志朗が出場したのは-55kgトーナメント。優勝者には那須川天心との対戦権が与えられる。志朗は昨年の世界トーナメント決勝で那須川に敗れ、そこからRISEを主戦場にしてきた。頭にあるのは那須川へのリベンジだけだったという。
1回戦、シュートボクシング王者の植山征紀に判定勝ち。前半は植山の手数が目立ったが、技の的確性では志朗が上回った。しっかり“効かせる”攻撃だったのだ。
ムエタイをベースとする志朗だが、本人も言うようにパンチのスキルが大幅に向上していた。決勝戦では、那須川に敗れて以来、ここまで20連勝を重ねてきた鈴木真彦と対戦。1ラウンドにカウンターの右ストレートでダウンを奪い、鈴木の反撃はジャブでコントロール。強さを見せつけるような優勝劇で那須川とのリマッチを決めた。
「那須川天心くんに負けてから、自分の時間は止まったままです。このメンバーで優勝したので、僕が天心くんと闘うのは文句ないと思います。天心くんがボクシングに行く前に敗北の味を教えます」
手応えのある優勝だったのだろう、試合後の志朗のマイクは力強かった。とはいえ、目標はあくまで那須川に勝つことだ。まだ道半ばだから「喜ぶのを忘れてました」と言う。
「喜ぶというより、那須川天心と闘う数少ないチャンスを引き寄せたなと」
この1年あまり、常に那須川天心のことを考えてきた。そのために自分の動きに修正を加えてきた。
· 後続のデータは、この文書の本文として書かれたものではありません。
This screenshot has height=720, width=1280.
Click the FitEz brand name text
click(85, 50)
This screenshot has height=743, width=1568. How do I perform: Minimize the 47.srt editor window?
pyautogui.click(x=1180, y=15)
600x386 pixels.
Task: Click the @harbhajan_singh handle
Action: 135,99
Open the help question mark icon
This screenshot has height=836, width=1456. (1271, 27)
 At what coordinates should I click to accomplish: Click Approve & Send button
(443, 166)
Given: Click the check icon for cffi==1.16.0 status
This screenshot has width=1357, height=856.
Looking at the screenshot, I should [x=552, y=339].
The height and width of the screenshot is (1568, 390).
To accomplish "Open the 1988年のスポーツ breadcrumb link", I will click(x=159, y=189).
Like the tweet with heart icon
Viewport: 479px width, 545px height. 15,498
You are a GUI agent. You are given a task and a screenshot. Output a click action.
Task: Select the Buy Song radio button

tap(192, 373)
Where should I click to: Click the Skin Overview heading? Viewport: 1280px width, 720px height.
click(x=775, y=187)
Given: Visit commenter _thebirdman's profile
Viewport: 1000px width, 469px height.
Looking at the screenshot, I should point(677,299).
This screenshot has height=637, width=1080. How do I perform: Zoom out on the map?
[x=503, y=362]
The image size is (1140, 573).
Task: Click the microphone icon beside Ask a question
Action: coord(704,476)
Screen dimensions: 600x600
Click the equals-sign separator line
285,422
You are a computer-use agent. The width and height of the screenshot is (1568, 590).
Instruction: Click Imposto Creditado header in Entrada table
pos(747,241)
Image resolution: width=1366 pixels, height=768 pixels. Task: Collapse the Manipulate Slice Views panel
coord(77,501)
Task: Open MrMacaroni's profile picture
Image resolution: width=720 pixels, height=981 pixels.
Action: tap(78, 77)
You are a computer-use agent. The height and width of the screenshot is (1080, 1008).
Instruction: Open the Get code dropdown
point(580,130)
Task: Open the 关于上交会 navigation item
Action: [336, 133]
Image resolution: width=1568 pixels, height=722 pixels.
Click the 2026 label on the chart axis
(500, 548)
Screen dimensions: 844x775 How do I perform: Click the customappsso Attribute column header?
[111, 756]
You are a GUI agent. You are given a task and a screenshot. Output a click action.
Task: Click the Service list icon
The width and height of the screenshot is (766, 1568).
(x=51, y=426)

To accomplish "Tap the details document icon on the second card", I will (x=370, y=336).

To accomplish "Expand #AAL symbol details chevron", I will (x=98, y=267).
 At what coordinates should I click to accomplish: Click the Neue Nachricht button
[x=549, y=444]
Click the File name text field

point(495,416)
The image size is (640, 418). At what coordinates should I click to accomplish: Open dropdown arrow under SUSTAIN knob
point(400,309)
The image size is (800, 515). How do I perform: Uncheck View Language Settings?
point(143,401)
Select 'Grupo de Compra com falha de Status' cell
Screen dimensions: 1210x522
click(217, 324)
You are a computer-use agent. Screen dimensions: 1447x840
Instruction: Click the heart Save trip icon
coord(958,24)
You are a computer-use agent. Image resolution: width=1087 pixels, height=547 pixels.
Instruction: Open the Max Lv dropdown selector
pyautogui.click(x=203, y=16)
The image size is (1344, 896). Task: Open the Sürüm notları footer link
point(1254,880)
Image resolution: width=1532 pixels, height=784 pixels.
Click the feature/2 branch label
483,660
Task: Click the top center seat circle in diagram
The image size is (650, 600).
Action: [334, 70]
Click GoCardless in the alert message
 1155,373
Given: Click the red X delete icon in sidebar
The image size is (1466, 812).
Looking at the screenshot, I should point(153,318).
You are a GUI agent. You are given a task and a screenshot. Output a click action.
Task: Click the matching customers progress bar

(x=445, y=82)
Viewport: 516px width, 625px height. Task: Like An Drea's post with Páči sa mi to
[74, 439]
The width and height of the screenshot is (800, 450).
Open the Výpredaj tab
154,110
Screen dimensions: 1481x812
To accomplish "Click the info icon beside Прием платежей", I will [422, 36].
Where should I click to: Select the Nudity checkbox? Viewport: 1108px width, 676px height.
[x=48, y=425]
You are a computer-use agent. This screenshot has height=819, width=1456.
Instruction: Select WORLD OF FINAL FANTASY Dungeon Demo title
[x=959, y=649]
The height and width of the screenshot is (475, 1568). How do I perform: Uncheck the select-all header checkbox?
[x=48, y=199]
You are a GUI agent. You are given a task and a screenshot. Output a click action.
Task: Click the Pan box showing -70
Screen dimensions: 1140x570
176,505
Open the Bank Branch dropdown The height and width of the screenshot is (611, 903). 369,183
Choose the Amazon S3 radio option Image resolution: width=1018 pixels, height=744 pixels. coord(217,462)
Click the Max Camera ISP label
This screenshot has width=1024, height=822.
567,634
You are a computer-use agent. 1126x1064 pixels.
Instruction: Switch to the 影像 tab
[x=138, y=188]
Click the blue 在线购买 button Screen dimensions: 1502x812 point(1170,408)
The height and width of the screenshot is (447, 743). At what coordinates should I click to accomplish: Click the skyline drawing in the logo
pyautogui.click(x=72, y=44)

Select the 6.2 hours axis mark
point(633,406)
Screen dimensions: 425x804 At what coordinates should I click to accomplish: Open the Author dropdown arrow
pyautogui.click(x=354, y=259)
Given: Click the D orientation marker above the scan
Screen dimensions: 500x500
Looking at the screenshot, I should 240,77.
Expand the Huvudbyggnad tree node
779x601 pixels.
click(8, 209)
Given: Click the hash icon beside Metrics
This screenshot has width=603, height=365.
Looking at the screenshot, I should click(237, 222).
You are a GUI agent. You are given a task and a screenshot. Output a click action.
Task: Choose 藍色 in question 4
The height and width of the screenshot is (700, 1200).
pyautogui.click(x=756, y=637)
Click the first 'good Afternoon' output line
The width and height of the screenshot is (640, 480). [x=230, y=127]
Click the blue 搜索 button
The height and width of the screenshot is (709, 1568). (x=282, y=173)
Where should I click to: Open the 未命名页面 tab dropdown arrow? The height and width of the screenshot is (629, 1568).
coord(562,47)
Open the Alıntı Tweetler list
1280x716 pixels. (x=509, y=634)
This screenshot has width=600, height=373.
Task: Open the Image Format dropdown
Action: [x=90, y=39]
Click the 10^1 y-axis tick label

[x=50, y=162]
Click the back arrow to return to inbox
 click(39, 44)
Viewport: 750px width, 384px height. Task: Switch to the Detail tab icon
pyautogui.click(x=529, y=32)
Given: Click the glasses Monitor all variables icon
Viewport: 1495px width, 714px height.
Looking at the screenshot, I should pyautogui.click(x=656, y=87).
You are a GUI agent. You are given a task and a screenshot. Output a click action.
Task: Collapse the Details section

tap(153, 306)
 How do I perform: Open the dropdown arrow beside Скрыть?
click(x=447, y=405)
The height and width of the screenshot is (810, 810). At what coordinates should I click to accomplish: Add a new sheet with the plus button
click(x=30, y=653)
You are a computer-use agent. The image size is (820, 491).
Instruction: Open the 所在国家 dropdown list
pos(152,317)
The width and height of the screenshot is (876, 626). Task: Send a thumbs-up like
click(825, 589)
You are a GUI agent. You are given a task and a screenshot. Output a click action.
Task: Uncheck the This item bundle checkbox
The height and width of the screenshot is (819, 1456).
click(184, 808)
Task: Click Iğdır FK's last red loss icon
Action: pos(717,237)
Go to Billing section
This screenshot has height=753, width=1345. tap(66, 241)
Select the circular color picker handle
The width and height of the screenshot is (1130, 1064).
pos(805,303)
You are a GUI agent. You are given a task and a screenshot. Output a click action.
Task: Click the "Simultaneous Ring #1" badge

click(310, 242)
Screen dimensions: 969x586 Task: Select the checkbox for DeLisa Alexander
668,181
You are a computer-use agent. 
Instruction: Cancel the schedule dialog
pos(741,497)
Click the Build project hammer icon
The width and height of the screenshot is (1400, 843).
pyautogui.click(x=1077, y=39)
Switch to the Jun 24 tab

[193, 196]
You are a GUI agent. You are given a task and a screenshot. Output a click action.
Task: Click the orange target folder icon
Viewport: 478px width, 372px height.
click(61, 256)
「彼が自分より上なのを認めて、強くならなきゃ勝てない」
その結果、トーナメントで闘った相手の動きはすべて「想定内」だったという。那須川とはフィジカルトレーナーが同じ。練習場所で「シャドー(ボクシング)とか盗み見してます。練習を直に見るチャンスがあるのは大きい」。
打倒・天心への糸口は見えた。2月末に予定されている再戦まで、志朗はさらにレベルアップしているはずだ。このトーナメントには、ヒジありルールのトップファイターである江幡塁も出場し、1回戦で鈴木に敗れた。志朗は文句なし、最強のチャレンジャーと言っていいし、その背後にはトーナメントで涙を呑んだ3人の想いもある。
那須川は志朗の優勝を予想していたそうだ。「かけているものが違う」と那須川。さらに「絶対に油断はできない」とも語った。
「油断したら負ける」
そこまで志朗を認めた上で、しかし「絶対にリベンジはさせない」と言う那須川に対し、志朗は「満足するのはリベンジしてから」。あと約4ヶ月。RISE史上最大のリマッチが待っている。